Desafios da formação e desenvolvimento
Todavia, sendo uma área tradicional da GRH, é também a que conhece e conhecerá transformações mais significativas, por três motivos: 1) a aprendizagem nas empresas não pode ignorar as oportunidades que a web proporciona ao nível do tratamento pedagógico e de distribuição de conteúdos, da estrutura dos processos e respetivas atividades formativas e dos suportes de operacionalização das práticas e ferramentas facilitadoras da aprendizagem − as novas técnicas de operacionalização do método ativo, como a combinação do jogo e das simulações em plataformas digitais ou da utilização da história como elemento de simplificação da complexidade concetual e de reforço do foco e da atenção dos formandos, técnicas conhecidas pelas expressões anglo-saxónicas gamification e storytelling, são dois bons exemplos dessas oportunidades; 2) os millenials (geração nascida entre 1980 e 2000 e que vai acentuar a sua influência nas empresas) têm um conjunto de interesses, um sistema de valores, motivos de vida e até uma estrutura cognitiva muito diferentes dos das gerações que os antecederam, desafiando as abordagens e as metodologias tradicionais de formação e desenvolvimento a ajustarem-se para responderem ao perfil de exigências de aprendizagem que esta importante força de trabalho irá colocar nas empresas, do ponto de vista dos conteúdos e das metodologias de aprendizagem; 3) pela primeira vez na história da humanidade coabitam nas empresas quatro gerações distintas (tradicionalista, baby boomers, geração x e millenial), cada uma com atitudes, comportamentos, expectativas e motivações diferentes, o que, parecendo num primeiro momento uma ameaça, é, em si mesmo, uma oportunidade, uma vez que proporciona às empresas a possibilidade de acederem, transferirem e disseminarem internamente, entre estes quatro grupos de profissionais, conhecimento, nomeadamente na sua forma tácita, indispensável à atualização de competências empresariais e funcionais, críticas para a implementação dos seus modelos, processos e estratégias de negócio, bem como para as suas operações.
A diferença está na aprendizagem
As empresas que participaram no estudo do BCG consideram que estão bem capacitadas para gerir o recrutamento, embora considerem que a sua importância vai diminuir no futuro.
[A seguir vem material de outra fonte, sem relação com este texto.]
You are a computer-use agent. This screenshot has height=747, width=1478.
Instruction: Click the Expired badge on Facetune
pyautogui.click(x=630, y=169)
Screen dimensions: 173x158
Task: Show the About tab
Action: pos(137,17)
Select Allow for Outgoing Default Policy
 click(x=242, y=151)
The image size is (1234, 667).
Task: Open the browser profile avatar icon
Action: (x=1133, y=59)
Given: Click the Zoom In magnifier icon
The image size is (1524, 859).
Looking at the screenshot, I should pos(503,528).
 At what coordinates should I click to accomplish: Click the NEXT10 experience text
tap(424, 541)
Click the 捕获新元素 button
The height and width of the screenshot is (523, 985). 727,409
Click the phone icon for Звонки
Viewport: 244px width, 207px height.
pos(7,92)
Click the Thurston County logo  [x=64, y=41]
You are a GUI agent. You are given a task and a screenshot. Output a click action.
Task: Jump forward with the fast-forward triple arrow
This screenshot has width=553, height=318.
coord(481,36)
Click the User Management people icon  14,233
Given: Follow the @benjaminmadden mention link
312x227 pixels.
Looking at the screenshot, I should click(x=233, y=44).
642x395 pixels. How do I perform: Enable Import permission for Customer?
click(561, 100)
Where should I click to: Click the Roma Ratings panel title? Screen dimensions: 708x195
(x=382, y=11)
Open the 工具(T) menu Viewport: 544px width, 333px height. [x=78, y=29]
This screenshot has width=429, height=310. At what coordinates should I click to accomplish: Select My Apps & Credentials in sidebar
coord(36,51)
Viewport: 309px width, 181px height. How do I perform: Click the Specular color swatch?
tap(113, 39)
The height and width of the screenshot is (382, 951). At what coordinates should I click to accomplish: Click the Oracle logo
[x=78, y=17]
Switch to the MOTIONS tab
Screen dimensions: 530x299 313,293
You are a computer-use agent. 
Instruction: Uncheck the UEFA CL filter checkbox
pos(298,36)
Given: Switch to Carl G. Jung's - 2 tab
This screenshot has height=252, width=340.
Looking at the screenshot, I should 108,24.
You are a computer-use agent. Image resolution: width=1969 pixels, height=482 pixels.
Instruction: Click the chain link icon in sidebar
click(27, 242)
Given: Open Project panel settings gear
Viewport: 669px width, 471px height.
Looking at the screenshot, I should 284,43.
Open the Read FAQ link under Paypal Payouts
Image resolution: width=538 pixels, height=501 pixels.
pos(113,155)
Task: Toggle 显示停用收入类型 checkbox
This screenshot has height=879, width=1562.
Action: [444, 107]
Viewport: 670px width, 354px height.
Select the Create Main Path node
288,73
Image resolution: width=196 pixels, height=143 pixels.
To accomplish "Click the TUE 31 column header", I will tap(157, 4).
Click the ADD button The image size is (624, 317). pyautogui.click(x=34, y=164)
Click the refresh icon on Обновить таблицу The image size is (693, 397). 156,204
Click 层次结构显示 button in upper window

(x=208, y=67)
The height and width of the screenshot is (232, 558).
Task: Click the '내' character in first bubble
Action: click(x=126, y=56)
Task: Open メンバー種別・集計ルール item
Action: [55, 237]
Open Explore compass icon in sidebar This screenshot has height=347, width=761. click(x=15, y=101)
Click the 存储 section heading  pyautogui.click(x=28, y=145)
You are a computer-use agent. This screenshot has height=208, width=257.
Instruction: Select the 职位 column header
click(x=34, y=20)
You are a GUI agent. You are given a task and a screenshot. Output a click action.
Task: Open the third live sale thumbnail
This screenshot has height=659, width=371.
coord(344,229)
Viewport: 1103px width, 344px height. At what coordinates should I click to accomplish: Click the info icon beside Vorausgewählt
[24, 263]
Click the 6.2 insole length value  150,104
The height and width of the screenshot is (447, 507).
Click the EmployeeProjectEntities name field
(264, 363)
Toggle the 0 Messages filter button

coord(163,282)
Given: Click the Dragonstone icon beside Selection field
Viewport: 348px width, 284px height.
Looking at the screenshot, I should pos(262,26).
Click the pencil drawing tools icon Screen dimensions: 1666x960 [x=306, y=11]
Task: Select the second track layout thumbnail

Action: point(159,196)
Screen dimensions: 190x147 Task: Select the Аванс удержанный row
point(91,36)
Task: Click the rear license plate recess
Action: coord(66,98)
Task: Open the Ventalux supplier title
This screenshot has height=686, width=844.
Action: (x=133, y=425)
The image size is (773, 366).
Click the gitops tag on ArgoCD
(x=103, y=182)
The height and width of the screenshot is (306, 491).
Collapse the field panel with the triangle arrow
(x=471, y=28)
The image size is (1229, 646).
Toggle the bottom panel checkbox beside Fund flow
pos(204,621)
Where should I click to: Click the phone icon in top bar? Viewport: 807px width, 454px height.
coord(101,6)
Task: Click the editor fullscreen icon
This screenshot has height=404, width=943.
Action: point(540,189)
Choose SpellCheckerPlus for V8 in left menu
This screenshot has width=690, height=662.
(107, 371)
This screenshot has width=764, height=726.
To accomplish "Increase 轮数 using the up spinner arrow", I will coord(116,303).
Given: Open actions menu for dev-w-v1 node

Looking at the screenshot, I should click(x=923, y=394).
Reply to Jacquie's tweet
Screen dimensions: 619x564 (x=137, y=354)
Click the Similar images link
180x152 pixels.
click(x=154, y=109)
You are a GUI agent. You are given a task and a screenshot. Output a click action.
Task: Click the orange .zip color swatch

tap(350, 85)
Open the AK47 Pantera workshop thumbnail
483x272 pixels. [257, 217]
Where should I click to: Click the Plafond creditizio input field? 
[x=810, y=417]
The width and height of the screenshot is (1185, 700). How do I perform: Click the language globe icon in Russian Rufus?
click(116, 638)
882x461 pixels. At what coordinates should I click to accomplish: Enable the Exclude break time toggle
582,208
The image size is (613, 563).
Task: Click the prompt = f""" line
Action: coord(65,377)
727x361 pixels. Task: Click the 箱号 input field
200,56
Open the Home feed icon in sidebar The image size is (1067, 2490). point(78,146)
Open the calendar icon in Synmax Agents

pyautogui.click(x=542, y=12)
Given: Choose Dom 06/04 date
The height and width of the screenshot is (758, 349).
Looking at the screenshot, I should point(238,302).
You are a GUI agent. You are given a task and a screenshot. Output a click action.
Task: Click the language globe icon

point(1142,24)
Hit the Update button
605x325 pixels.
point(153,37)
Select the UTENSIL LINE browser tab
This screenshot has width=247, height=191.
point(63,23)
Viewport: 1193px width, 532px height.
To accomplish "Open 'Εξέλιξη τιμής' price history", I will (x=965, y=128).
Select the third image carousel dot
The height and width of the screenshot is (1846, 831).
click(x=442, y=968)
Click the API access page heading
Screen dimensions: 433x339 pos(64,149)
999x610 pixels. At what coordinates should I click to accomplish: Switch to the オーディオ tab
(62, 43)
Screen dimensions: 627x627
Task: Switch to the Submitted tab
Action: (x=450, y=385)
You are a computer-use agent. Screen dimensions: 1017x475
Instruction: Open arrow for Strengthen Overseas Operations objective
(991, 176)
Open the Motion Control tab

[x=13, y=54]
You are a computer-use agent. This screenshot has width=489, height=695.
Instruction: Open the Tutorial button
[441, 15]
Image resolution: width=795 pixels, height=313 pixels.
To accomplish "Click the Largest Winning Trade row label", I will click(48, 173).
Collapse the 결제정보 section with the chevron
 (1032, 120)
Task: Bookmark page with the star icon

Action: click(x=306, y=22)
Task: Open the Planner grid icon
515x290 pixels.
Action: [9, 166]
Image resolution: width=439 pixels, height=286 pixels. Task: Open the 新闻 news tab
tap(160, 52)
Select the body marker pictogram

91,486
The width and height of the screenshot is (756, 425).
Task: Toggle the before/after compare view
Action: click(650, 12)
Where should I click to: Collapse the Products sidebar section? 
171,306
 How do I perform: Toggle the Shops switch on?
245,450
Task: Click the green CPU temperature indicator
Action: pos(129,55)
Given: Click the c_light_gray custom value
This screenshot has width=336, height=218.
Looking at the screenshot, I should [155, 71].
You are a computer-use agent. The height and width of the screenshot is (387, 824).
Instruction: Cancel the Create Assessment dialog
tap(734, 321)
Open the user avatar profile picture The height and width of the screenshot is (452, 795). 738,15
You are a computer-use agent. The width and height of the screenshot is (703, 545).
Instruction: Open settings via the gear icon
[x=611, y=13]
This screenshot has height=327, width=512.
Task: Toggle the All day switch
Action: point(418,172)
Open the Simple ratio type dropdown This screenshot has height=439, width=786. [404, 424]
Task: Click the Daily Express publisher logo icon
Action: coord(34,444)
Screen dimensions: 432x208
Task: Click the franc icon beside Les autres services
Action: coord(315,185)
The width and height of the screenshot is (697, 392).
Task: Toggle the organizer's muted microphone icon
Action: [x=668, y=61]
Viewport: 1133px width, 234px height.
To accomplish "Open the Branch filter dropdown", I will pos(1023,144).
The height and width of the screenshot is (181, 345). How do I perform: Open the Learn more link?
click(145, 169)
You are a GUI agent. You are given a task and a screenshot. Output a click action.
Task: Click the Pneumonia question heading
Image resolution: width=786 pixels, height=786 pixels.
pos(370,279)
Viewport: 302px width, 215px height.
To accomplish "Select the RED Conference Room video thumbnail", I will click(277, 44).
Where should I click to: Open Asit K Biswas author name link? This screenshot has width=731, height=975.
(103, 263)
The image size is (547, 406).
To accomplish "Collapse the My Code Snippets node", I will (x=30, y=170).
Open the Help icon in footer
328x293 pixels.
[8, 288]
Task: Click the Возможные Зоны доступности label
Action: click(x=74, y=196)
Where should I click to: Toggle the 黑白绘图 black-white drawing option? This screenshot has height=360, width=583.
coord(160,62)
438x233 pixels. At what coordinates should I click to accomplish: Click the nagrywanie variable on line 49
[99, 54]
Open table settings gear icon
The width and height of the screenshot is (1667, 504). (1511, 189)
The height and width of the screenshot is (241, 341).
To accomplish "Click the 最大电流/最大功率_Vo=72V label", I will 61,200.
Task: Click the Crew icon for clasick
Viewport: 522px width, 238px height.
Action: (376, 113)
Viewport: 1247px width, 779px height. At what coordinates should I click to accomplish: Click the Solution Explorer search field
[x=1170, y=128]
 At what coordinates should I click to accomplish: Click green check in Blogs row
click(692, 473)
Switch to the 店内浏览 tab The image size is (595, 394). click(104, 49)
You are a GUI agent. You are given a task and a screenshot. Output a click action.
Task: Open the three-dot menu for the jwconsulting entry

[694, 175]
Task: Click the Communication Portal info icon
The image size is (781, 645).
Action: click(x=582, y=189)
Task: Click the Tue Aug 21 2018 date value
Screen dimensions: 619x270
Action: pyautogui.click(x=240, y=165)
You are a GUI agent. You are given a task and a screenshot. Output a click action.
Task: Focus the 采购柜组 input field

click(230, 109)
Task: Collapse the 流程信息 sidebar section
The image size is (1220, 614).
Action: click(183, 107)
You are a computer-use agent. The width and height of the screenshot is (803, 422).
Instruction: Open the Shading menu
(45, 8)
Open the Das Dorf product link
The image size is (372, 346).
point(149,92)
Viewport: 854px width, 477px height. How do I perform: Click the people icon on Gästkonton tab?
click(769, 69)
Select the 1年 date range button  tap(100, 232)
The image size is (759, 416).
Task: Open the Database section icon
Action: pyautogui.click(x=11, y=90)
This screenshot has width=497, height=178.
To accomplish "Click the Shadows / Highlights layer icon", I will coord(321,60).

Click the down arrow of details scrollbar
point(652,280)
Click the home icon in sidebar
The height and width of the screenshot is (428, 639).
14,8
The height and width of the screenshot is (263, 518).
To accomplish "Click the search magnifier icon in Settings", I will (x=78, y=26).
Estes resultados, na minha perspetiva, não retiram qualquer valor a este processo tradicional da GRH. Penso, isso sim, que as empresas inquiridas no estudo sentem que a sua configuração atual precisa de ser repensada, em termos de conteúdo e de processo, para responder às interrogações que levantam, em linha, de resto, com outros sinais que surgem em relação ao paradigma tradicional na área do recrutamento: Laszlo Bock, head of people da Google, afirmou recentemente numa entrevista ao New York Times que privilegia mais a atitude e a habilidade para aprender demonstrada pelos candidatos às posições que pretendem preencher do que o respetivo quociente de inteligência. Mais: afirma que as escolas e as universidades que hoje são tidas como referência estão a produzir graduados sem a «humildade intelectual» necessária à manifestação de uma atitude que considera indispensável ao sucesso das empresas nos dias de hoje: saber aprender com os outros. Porque, para ele, mais do que nunca, são precisas pessoas que sejam capazes de pensar no mérito e na bondade do que ouvem ou veem naqueles com quem convivem e trabalham no dia a dia, sem se colocarem num patamar de superioridade ou «arrogância intelectual».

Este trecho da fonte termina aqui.